■ Task objective ■
Gather from the material every line that contains the string "above".

■ Dataset records ■

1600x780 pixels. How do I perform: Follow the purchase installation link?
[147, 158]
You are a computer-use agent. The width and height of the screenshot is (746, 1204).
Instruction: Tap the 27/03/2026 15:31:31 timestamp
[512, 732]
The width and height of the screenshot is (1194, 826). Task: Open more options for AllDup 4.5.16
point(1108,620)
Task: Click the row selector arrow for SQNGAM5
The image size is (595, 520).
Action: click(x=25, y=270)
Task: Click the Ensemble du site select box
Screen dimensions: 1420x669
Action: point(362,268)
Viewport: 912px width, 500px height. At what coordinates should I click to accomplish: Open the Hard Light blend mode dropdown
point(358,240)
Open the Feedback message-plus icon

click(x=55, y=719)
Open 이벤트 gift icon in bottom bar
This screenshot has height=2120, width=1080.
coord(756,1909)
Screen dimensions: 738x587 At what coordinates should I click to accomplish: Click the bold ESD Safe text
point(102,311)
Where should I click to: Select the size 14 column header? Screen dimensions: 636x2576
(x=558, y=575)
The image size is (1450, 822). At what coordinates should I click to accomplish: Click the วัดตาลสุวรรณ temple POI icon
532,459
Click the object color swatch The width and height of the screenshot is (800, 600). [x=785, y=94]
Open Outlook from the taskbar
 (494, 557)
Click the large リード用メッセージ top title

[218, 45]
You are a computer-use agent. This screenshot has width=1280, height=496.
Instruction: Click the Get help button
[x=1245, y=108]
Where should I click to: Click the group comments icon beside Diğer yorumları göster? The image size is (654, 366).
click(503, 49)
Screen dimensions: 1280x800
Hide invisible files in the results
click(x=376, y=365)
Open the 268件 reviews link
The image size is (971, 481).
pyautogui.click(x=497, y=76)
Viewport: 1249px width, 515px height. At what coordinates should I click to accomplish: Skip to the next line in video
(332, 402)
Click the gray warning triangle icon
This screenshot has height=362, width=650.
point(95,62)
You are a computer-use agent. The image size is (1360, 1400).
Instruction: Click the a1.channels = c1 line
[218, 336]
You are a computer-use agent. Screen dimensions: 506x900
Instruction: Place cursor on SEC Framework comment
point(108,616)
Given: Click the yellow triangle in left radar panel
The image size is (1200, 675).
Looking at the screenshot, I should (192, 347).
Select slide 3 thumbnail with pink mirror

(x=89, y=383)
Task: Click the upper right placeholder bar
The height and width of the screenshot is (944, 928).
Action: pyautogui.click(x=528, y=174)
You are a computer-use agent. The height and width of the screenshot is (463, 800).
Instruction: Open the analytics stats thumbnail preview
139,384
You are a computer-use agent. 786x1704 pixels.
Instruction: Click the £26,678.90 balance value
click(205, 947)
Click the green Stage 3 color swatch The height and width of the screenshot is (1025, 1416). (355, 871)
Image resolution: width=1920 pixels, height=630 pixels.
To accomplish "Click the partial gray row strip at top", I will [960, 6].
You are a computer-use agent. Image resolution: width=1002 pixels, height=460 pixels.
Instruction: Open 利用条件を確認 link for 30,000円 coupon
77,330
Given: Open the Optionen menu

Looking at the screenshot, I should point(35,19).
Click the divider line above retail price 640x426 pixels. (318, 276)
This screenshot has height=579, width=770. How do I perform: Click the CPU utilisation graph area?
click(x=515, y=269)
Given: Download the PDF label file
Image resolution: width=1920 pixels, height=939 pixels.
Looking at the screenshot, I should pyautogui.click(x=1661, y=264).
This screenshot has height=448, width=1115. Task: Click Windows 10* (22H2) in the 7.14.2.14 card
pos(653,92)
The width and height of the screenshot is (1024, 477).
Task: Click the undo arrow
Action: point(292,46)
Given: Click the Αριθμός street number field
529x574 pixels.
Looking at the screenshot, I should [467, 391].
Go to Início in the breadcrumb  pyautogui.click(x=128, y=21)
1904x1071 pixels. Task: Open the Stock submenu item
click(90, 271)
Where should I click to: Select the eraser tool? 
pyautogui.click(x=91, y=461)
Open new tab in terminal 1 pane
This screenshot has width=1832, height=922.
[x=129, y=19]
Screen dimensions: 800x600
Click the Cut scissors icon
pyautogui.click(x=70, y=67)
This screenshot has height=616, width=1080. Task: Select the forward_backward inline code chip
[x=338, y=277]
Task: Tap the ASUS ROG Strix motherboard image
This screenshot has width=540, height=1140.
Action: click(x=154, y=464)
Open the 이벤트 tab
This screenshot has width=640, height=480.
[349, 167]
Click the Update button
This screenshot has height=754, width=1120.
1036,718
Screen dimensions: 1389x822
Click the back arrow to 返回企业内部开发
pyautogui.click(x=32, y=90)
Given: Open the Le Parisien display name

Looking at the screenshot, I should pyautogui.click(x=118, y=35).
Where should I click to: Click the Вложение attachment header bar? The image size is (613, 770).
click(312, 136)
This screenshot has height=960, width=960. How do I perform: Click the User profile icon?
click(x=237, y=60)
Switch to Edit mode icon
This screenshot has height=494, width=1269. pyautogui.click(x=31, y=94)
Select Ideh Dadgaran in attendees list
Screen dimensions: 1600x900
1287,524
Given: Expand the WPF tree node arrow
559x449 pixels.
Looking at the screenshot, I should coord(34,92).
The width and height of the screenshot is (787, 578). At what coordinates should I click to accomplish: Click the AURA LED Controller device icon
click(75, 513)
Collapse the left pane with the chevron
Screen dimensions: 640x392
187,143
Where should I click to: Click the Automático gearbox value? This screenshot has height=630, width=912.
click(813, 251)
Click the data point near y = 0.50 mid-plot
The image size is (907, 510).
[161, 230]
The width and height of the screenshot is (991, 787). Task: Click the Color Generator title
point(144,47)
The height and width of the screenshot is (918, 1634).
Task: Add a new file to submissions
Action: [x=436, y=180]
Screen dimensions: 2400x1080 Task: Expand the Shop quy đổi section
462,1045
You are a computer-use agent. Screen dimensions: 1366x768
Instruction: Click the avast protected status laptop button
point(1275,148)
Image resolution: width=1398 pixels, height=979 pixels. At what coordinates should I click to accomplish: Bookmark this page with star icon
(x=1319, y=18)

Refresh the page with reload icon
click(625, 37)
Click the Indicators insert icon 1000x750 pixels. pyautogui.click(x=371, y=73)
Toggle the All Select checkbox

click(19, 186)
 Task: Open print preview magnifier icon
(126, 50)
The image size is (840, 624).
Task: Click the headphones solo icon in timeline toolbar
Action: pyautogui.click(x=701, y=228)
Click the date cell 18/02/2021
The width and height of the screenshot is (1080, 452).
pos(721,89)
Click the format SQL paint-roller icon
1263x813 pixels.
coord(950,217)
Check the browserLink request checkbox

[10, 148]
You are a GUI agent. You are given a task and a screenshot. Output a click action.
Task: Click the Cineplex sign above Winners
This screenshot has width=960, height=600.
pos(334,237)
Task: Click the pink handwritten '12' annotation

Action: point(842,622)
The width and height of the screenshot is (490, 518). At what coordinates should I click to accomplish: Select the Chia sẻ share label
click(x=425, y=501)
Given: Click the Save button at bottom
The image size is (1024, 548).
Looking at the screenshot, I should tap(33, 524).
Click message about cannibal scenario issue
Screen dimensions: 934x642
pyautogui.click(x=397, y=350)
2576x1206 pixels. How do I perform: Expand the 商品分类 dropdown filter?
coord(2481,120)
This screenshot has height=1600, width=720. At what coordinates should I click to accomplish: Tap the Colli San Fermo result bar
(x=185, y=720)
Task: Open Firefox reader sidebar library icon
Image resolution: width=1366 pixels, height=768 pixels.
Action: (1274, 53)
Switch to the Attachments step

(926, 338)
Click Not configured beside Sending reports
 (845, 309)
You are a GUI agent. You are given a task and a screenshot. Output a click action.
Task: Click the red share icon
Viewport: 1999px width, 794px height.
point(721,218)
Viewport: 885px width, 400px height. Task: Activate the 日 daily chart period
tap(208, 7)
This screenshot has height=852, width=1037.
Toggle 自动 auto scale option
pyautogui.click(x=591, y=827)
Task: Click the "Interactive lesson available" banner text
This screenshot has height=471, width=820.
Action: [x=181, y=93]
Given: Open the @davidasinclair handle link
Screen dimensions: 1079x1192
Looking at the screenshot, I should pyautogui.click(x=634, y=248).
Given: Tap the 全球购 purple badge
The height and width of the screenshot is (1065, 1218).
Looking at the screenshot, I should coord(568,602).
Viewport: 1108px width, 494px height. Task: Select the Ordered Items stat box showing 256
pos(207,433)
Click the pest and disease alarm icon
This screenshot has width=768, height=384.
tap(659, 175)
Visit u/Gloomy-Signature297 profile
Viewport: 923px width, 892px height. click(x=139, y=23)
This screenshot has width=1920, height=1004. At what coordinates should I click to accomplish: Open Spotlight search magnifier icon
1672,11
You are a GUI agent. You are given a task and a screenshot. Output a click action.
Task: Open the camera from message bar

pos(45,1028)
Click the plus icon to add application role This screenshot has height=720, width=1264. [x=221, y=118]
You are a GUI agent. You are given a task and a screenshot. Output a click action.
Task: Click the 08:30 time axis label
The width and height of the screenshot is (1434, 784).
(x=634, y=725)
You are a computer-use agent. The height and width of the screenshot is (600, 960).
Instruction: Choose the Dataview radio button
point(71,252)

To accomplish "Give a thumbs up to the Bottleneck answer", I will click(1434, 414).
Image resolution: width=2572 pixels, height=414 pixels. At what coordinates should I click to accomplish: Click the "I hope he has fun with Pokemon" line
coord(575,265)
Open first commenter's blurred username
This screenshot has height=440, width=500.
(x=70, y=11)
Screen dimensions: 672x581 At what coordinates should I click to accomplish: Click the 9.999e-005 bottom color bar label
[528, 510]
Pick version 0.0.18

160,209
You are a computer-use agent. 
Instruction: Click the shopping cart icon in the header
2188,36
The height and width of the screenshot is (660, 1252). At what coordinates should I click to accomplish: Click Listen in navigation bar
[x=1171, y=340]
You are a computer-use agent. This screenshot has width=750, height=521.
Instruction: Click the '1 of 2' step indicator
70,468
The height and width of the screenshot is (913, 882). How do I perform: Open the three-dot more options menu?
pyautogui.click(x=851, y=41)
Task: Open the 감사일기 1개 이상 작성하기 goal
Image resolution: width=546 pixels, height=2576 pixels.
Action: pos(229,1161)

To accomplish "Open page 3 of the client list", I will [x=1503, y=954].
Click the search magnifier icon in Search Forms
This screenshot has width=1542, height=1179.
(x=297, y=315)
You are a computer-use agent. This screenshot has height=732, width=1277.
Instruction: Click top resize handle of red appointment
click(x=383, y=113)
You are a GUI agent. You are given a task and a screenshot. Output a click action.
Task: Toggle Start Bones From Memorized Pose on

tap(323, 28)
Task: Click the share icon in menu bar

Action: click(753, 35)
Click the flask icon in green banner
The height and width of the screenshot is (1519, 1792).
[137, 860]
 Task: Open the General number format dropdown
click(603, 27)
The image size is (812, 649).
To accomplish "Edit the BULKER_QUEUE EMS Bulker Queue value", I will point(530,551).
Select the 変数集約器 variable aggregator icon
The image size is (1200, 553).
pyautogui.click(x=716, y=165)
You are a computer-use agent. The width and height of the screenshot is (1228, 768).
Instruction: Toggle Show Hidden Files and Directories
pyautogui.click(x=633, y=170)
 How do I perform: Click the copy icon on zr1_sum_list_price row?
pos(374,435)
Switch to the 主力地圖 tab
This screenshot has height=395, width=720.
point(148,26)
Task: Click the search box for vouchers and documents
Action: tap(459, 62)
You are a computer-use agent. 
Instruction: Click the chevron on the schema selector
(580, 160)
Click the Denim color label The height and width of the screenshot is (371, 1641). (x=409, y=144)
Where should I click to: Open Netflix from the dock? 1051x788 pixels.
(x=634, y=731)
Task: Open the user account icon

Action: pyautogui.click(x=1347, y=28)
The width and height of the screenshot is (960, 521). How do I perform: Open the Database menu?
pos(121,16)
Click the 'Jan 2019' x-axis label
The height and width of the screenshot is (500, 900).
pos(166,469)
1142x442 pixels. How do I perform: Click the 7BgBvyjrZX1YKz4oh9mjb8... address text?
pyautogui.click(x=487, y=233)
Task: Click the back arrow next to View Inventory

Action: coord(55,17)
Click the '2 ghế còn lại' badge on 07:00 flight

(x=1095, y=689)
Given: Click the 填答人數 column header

■ Response for this exercise ■
Click the divider line above retail price 640x426 pixels. (318, 276)
Task: Click the Cineplex sign above Winners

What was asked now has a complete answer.